**Directions:**
Using the data below, return the stretch from the line that contains "Where should I click to: Click the Generate" through the line that contains "Task: Open the Sort dropdown menu", both included, exactly as it stands and nothing beyond it.

(Exercise inputs)

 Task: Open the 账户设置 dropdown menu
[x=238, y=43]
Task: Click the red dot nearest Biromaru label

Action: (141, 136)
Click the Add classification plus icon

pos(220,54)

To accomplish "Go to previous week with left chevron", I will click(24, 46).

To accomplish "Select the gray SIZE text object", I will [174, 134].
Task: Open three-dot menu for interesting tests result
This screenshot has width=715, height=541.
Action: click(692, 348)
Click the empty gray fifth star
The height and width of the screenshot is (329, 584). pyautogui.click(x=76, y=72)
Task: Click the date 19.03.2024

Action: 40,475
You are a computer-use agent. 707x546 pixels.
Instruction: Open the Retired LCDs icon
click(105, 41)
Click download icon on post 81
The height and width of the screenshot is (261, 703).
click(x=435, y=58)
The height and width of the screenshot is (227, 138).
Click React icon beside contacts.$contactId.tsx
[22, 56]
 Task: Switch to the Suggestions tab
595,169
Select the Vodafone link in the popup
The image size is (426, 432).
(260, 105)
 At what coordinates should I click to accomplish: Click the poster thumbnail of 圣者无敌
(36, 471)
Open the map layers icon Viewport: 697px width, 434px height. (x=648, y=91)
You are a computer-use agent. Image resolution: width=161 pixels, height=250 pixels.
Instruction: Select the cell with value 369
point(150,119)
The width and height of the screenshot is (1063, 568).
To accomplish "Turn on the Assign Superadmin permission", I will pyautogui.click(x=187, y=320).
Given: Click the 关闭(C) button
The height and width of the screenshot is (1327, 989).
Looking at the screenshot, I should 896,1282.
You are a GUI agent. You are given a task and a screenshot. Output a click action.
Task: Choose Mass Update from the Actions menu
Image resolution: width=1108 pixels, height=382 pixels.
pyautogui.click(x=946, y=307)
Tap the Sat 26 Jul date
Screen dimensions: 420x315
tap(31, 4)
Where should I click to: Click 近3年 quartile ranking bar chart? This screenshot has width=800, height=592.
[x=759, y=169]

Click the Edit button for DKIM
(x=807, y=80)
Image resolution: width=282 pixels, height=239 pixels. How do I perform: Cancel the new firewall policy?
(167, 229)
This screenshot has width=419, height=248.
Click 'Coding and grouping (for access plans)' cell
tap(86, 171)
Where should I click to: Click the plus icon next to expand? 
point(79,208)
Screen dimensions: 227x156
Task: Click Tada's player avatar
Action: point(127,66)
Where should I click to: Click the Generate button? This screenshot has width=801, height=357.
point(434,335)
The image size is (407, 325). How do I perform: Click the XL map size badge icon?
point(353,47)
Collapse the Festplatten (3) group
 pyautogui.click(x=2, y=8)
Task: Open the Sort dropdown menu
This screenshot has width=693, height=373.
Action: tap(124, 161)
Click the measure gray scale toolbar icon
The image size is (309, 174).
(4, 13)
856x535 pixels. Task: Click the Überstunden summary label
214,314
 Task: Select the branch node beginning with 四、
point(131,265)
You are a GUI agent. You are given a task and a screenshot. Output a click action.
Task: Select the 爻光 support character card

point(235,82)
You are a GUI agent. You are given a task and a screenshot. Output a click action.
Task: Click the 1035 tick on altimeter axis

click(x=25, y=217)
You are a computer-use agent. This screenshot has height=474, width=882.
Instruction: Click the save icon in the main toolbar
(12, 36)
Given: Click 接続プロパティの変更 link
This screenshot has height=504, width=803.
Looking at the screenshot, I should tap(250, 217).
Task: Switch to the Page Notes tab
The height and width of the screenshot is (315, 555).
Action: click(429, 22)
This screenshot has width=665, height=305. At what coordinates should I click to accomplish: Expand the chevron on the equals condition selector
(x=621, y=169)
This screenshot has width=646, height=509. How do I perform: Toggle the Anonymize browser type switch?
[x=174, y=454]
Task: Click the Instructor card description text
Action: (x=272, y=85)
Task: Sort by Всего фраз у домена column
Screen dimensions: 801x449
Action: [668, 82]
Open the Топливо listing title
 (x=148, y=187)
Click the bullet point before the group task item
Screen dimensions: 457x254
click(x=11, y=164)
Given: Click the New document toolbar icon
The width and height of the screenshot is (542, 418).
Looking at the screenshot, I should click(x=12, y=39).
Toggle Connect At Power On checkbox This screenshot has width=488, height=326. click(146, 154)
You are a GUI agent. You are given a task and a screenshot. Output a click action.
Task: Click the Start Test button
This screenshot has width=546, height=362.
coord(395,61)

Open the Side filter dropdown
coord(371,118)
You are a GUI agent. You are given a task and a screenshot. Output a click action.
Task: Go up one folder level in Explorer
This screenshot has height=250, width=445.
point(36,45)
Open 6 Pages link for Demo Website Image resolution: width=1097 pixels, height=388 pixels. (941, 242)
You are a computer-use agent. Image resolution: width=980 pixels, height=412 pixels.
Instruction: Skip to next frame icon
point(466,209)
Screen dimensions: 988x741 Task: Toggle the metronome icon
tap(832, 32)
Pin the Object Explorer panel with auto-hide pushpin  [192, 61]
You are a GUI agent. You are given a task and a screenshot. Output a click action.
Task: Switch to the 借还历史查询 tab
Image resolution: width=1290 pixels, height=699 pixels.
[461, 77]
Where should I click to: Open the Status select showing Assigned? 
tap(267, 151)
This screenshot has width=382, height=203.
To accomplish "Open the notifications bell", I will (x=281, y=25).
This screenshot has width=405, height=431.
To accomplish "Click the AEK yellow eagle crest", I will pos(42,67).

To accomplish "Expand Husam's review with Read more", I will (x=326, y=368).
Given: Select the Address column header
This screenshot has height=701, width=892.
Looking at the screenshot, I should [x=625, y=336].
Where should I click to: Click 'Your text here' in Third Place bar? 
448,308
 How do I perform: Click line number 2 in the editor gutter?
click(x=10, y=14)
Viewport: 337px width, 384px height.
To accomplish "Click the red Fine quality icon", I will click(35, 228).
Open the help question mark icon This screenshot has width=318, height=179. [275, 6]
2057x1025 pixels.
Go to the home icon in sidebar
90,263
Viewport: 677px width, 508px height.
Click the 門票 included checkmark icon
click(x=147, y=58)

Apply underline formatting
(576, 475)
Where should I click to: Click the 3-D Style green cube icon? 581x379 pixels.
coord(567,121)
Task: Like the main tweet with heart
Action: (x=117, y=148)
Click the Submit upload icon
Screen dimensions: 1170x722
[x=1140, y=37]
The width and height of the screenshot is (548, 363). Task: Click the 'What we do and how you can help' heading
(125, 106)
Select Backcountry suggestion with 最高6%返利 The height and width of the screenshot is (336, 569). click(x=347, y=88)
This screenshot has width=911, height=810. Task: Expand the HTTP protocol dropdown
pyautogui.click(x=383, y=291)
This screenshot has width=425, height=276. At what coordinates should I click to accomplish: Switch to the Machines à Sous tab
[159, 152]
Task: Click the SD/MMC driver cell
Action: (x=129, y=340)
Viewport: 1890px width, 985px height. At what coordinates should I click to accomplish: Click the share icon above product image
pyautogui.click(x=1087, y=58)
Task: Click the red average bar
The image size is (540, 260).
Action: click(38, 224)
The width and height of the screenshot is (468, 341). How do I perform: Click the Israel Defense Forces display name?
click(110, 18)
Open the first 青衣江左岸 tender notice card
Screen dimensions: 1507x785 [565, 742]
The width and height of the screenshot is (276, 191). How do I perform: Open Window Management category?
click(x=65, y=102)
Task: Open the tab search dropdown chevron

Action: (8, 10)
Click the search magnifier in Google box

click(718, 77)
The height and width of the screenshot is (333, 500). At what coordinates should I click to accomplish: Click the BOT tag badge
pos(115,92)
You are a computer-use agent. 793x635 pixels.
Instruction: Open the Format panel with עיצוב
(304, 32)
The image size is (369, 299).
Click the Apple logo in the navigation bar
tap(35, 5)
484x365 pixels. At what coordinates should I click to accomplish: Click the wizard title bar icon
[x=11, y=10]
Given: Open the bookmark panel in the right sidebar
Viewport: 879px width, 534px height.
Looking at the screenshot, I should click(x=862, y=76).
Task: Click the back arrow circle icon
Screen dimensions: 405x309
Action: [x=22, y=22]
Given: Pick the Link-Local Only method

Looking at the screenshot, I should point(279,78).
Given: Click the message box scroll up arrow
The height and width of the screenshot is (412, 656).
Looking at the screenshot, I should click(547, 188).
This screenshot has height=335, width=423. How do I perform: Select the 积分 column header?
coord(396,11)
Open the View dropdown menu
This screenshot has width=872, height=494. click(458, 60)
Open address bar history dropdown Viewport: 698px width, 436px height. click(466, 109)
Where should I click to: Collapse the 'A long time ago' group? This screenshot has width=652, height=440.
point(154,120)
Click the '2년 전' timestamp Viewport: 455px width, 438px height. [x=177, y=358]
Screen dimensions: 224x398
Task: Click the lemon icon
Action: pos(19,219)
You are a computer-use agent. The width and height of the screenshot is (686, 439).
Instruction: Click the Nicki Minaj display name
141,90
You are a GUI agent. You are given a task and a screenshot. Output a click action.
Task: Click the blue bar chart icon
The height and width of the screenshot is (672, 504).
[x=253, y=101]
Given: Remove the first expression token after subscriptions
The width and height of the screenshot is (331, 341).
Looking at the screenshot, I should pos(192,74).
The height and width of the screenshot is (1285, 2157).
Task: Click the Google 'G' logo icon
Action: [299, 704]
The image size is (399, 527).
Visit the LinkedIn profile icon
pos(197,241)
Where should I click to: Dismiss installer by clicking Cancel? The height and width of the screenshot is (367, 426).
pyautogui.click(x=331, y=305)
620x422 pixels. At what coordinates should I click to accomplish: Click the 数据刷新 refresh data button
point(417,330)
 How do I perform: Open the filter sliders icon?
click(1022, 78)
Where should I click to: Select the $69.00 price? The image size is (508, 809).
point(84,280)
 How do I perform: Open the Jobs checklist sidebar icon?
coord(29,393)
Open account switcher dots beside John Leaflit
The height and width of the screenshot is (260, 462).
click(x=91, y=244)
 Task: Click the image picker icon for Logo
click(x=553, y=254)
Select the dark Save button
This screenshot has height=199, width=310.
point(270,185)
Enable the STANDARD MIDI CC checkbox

(End Exercise inputs)

**Response box:**
Where should I click to: Click the Generate button? This screenshot has width=801, height=357.
point(434,335)
The image size is (407, 325). How do I perform: Click the XL map size badge icon?
point(353,47)
Collapse the Festplatten (3) group
 pyautogui.click(x=2, y=8)
Task: Open the Sort dropdown menu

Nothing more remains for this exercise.